Heavy metals uptake from aqueous solutions and industrial wastewaters by humic acid-immobilized polymer/bentonite composite: Kinetics and equilibrium modeling

• Published in: Chemical engineering journal (Lausanne, Switzerland : 1996) Vol. 156; no. 1; pp. 146 - 156
• Main Authors: Anirudhan, T.S., Suchithra, P.S.
• Format: Journal Article
• Language: English
• Published: Oxford Elsevier B.V 2010; Elsevier
• Subjects: Adsorbents; Adsorption; Applied sciences; Aqueous solutions; Bentonite; Chemical engineering; Exact sciences and technology; General purification processes; Heavy metal ion; Humic acid; Ion exchange; Mathematical models; Metal ions; Pollution; Polymer/clay composite; Regeneration; Waste water; Wastewater; Wastewaters; Water treatment and pollution; Regeneration; Adsorption; Wastewater; Humic acid; Polymer/clay composite; Heavy metal ion; Second order; Organic matter; Adsorption isotherm; Adsorption capacity; Metal ion; Modeling; Composite material; Waste water; Batchwise; pH; Ion exchange; Complexation; Uptake; Langmuir isotherm; Heavy metal; Industrial waste water; Ionic strength; Kinetics; Aqueous solution
• ISSN: 1385-8947; 1873-3212
• DOI: 10.1016/j.cej.2009.10.011

This study explored the feasibility of utilizing a novel adsorbent, humic acid-immobilized-amine-modified polyacrylamide/bentonite composite (HA-Am-PAA-B) for the adsorption of Cu(II), Zn(II) and Co(II) ions from aqueous solutions. The FTIR and XRD analyses were done to characterize the adsorbent material. The effects of pH, contact time, initial adsorbate concentration, ionic strength and adsorbent dose on adsorption of metal ions were investigated using batch adsorption experiments. The optimum pH for Cu(II), Zn(II) and Co(II) adsorption was observed at 5.0, 9.0 and 8.0, respectively. The mechanism for the removal of metal ions by HA-Am-PAA-B was based on ion exchange and complexation reactions. Metal removal by HA-Am-PAA-B followed a pseudo-second-order kinetics and equilibrium was achieved within 120 min.
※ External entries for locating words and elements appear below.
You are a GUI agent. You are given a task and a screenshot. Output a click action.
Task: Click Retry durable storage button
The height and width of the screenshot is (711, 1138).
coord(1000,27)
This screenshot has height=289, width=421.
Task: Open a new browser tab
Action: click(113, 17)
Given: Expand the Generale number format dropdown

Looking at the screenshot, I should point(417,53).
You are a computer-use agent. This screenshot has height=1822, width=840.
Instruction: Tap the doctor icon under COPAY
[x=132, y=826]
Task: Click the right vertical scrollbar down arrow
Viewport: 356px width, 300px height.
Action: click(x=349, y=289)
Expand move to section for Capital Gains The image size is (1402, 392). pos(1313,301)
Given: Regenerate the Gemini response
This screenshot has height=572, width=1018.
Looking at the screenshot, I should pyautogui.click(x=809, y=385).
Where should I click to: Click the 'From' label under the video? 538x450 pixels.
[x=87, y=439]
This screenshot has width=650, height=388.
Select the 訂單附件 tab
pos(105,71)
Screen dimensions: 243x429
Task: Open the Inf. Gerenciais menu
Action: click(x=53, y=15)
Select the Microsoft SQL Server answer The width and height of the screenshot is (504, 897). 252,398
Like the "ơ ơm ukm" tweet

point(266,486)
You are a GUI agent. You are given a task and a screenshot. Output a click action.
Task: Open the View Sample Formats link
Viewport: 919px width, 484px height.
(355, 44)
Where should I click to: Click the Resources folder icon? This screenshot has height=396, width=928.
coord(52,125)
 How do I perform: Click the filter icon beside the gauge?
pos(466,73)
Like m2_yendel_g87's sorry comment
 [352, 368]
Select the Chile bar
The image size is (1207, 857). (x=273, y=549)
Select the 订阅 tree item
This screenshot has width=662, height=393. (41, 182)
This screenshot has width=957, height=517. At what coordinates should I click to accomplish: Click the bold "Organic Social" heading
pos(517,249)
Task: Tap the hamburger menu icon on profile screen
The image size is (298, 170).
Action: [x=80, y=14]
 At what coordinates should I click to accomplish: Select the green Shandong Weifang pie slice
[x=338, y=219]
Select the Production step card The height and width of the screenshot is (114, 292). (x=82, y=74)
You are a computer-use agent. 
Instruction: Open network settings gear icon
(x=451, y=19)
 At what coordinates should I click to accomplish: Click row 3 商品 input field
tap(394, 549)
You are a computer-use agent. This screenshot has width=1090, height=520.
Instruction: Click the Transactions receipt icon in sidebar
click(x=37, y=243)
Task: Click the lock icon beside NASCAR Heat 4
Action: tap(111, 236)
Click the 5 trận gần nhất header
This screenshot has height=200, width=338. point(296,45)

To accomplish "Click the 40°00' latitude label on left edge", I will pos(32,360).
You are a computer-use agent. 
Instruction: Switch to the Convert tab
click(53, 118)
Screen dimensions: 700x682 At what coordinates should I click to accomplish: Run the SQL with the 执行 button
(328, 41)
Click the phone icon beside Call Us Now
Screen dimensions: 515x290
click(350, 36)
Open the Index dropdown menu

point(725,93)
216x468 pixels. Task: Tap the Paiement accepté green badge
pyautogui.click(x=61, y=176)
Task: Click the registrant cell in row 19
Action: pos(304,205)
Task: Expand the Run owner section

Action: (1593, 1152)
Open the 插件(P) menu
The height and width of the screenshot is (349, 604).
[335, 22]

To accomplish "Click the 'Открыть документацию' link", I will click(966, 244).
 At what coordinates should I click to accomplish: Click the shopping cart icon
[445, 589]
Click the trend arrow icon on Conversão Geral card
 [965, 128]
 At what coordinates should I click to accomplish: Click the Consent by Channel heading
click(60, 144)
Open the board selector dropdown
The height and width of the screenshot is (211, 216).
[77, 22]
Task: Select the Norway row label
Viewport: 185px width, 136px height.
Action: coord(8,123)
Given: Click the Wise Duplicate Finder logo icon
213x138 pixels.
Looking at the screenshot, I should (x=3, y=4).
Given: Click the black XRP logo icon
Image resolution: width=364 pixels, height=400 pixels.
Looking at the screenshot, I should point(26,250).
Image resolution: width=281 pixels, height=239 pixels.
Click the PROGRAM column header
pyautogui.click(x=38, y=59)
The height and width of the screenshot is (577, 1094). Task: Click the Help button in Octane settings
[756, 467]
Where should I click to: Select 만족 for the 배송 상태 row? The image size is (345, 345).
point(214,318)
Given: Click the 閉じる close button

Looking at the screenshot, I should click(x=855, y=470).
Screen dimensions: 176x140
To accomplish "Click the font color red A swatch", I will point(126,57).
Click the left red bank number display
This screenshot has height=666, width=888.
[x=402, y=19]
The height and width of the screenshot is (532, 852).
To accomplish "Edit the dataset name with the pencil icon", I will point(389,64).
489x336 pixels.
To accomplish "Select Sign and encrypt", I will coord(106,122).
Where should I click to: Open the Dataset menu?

The suitability of Langmuir, Freundlich and Dubinin-Radushkevich adsorption models to the equilibrium data was investigated. The adsorption was well described by the Langmuir isotherm model. The maximum monolayer adsorption capacity was 106.2, 96.1 and 52.9 mg g −1 for Cu(II), Zn(II) and Co(II) ions, respectively, at 30 °C. The efficiency of HA-Am-PAA-B in removing metal ions from different industry wastewaters was tested. Adsorbed metal ions were desorbed effectively (97.7 for Cu(II), 98.5 for Zn(II) and 99.2% for Co(II)) by 0.1 M HCl. The reusability of the HA-Am-PAA-B for several cycles was also demonstrated.